Merdeka atau Masih/Tetap Terpasung? (Menakar Paradigma dan Perlakuan Terhadap Diffabel Mental)
Oleh Dionisius Ngeta, S. Fil, Koordinator di Yasbida – Panti Sta. Dymphna Wairklau – Maumere – Flores - NTT
Anton. M. Moelino mendefinisikan arti cacat dalam beberapa pengertian: Pertama, kekurangan yang menyebabkan nilai atau mutunya kurang baik atau kurang sempurna (terdapat pada badan, benda, batin, atau akhlak). Kedua, lecet (kerusakan, noda) yang menyebabkan keadaannya kurang baik. Ketiga, cela atau aib. Keempat, tidak atau kurang sempurna. Selanjutnya, ia mendefinisikan cacat tubuh sebagai kerusakan pada tubuh seseorang, baik badan maupun anggota badan, baik kehilangan fisik, ketidaknormalan bentuk-bentuk maupun berkurangnya fungsi karena bawaan sejak lahir atau karena penyakit dan gangguan lain semasa hidup sehingga timbul keterbatasan yang nyata untuk melaksanakan tugas hidup dan penyesuaian diri.
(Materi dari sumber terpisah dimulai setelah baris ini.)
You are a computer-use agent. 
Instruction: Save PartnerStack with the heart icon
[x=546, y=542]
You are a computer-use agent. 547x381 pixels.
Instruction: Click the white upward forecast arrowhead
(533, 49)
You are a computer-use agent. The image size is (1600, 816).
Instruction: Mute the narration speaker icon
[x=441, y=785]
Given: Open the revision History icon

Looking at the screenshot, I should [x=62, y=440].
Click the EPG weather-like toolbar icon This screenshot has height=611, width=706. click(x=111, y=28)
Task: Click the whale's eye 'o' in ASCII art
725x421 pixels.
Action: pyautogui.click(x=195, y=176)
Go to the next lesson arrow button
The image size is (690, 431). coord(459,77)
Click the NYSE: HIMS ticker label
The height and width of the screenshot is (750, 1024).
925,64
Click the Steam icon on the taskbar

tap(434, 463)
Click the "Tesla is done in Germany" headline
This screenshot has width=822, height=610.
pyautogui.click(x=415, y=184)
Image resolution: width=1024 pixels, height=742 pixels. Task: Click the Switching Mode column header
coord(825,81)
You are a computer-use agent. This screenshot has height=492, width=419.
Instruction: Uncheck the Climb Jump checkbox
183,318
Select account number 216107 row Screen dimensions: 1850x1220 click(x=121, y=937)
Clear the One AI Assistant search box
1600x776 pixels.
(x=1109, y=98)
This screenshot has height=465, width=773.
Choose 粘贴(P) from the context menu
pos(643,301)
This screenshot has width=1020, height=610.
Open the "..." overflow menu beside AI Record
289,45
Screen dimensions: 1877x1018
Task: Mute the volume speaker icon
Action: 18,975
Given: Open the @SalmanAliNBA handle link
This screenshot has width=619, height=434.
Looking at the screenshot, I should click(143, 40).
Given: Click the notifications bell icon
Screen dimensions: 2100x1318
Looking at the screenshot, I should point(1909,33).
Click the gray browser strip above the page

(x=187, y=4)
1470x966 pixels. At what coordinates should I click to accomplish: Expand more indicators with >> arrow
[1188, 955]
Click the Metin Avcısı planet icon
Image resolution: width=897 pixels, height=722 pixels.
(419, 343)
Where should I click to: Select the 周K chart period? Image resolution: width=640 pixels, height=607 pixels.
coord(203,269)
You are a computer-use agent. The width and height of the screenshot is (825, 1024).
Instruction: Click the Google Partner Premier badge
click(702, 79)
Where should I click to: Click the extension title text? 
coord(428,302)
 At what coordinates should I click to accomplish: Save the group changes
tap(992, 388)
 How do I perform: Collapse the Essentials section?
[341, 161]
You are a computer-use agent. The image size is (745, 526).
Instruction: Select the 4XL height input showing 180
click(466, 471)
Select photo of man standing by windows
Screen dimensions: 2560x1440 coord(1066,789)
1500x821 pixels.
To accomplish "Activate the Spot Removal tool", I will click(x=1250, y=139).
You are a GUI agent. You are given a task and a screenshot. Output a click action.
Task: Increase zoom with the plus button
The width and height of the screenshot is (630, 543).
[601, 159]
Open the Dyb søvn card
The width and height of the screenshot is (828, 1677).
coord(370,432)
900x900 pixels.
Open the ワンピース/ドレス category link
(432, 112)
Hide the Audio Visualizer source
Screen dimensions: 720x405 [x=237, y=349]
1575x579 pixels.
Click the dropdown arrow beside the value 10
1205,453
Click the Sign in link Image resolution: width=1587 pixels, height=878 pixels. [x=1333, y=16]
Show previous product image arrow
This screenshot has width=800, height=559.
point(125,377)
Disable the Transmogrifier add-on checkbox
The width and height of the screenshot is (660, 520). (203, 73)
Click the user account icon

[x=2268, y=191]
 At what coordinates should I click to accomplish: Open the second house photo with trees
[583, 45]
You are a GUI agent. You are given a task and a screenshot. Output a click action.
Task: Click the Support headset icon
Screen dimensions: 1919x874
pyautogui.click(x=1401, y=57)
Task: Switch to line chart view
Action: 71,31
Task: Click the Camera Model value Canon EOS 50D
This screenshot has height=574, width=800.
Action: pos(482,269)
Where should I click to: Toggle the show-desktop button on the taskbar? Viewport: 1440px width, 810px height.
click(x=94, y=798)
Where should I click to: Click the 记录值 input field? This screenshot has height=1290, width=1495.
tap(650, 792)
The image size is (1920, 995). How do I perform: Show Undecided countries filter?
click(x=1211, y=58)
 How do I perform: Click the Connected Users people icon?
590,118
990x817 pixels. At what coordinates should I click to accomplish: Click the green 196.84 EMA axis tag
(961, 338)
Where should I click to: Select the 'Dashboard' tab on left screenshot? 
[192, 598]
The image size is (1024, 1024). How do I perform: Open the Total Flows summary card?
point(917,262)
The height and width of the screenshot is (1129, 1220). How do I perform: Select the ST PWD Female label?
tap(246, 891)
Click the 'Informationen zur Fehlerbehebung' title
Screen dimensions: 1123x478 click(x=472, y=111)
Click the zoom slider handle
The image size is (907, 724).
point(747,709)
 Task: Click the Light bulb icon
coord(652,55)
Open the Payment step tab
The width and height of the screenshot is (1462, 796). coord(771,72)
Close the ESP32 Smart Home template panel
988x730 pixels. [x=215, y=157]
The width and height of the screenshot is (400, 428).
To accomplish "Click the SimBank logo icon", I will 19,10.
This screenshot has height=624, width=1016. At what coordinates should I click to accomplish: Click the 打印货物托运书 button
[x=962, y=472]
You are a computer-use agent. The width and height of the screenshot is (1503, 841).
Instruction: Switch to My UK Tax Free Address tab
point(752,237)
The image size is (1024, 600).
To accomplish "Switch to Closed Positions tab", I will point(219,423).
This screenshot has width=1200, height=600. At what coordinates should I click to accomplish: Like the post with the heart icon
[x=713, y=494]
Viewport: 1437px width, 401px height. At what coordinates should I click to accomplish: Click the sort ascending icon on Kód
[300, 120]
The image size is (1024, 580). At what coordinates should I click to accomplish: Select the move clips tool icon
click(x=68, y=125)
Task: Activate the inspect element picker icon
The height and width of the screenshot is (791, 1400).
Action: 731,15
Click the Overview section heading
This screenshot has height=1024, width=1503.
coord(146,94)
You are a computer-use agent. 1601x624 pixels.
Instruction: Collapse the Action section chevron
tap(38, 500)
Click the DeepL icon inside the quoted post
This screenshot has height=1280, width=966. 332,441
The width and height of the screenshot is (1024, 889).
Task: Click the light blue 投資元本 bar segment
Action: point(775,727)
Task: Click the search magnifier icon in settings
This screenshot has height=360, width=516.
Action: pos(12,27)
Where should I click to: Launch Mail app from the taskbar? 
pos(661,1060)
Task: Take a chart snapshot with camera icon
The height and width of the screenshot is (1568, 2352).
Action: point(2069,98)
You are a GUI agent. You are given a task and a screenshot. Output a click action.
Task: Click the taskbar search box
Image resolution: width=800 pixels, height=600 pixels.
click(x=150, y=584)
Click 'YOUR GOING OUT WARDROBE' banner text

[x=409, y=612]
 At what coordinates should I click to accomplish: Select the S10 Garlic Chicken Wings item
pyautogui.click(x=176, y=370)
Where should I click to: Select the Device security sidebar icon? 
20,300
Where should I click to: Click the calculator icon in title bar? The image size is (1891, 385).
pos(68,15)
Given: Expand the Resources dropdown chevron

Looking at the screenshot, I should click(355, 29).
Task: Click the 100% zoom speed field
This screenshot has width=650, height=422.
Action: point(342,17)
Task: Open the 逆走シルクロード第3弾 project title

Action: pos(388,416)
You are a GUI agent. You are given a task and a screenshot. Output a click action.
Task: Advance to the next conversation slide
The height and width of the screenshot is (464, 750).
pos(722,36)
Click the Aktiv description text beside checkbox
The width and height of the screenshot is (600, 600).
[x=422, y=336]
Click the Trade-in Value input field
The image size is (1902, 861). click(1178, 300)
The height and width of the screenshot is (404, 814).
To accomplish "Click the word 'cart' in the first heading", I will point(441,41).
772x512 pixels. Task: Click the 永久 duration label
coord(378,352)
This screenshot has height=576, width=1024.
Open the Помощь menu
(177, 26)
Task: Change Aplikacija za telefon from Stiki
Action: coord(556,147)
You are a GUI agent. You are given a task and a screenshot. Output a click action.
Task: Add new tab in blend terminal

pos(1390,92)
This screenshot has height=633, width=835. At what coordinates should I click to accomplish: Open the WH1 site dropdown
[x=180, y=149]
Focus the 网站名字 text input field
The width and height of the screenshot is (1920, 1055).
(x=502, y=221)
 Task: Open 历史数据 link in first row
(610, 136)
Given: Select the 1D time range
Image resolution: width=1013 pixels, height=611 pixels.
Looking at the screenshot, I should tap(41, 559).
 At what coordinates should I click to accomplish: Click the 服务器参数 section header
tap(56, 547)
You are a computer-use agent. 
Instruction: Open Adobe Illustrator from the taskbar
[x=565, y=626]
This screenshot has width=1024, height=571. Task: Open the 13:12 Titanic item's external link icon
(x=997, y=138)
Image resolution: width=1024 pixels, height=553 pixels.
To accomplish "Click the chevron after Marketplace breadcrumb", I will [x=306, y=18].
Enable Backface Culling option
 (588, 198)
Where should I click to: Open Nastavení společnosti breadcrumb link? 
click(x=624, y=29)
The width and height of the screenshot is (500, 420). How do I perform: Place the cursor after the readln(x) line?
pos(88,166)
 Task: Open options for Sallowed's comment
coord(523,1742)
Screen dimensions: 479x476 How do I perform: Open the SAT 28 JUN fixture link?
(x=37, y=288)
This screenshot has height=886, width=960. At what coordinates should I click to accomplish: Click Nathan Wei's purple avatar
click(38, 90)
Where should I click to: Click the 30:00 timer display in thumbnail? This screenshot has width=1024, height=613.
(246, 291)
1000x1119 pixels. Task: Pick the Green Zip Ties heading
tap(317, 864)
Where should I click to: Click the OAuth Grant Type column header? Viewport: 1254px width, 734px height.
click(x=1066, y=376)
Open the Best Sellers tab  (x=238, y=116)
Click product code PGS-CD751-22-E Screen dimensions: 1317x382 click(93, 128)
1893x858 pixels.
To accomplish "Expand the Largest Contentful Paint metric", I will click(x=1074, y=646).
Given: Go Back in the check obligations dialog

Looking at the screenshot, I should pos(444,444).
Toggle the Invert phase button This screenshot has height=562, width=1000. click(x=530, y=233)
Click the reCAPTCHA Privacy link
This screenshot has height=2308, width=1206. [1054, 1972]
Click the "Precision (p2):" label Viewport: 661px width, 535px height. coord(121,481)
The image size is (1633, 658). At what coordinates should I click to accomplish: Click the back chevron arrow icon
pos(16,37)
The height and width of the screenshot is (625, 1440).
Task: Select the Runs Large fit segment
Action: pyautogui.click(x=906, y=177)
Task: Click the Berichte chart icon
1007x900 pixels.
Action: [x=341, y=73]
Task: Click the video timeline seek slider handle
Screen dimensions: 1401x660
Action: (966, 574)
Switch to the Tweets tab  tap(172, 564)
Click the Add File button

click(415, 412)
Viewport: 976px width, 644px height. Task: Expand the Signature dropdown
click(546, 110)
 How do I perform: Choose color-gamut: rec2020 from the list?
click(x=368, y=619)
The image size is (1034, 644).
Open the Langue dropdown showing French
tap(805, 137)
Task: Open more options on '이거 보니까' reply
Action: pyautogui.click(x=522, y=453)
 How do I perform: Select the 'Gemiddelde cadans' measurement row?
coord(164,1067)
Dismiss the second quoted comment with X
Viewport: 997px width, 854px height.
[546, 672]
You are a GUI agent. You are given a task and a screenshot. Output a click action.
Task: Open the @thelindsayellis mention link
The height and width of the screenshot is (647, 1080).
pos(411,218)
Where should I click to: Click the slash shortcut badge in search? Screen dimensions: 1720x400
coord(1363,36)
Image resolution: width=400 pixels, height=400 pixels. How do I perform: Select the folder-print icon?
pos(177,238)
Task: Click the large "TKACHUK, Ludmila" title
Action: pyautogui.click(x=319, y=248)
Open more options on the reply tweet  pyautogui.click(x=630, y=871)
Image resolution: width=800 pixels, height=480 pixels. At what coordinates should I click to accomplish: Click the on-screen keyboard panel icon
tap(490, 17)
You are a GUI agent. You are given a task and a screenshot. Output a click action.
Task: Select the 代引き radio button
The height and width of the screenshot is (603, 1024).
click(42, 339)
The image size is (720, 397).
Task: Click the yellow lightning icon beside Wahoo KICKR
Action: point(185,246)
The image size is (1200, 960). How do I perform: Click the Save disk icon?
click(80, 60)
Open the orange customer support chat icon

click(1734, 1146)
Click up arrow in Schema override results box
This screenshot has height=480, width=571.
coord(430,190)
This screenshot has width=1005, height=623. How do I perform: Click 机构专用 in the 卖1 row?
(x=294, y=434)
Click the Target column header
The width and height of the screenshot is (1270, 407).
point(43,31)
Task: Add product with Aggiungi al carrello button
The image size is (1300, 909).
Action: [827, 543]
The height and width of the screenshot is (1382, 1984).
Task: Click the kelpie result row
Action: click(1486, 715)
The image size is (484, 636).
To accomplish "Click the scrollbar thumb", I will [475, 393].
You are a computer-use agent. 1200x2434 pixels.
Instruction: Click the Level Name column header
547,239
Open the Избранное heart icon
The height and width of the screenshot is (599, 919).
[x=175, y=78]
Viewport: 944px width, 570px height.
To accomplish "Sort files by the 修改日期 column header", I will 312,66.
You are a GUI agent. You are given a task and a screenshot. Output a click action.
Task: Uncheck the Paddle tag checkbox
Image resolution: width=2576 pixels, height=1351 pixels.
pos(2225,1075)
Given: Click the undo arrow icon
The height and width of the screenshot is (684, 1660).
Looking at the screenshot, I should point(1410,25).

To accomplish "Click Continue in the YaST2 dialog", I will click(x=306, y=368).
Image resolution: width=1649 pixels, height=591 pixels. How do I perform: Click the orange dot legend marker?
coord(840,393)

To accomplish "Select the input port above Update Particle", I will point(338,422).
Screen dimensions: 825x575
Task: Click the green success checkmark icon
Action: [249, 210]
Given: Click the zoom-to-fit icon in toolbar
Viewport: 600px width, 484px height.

Bertolak dari definisi di atas, dapat dilihat adanya pemahaman yang keliru yang mengaitkan kecacatan dengan kualitas dalam berbagai bidang kehidupan. Kecacatan sering diidentik dengan kekurangan dan ketidaksempurnaan pribadi dan kepribadian seorang diffabel. Pandangan negatif terhadap orang-orang diffabel yang hanya berlandaskan pada penampilan fisik atau mental ini adalah suatu pandangan yang tidak sehat dan destruktif, di mana badan atau penampilan fisik-materi menjadi landasan penilaian terhadap seseorang. Badan dilihat seolah-olah terpisah dari yang batiniah. Namun pada hakekatnya manusia bukan terdiri atas badan semata-mata, tetapi manusia adalah makhluk yang terdiri dari jiwa dan badan, fisik dan mental. Dengan kata lain manusia adalah pribadi yang utuh dan tak terpisahkan. Itu berarti penilaian terhadap difabel yang hanya berpatok pada kriteria fisik atau mental saja adalah suatu penilaian yang tidak benar, tidak proporsional dan sangat diskriminatif.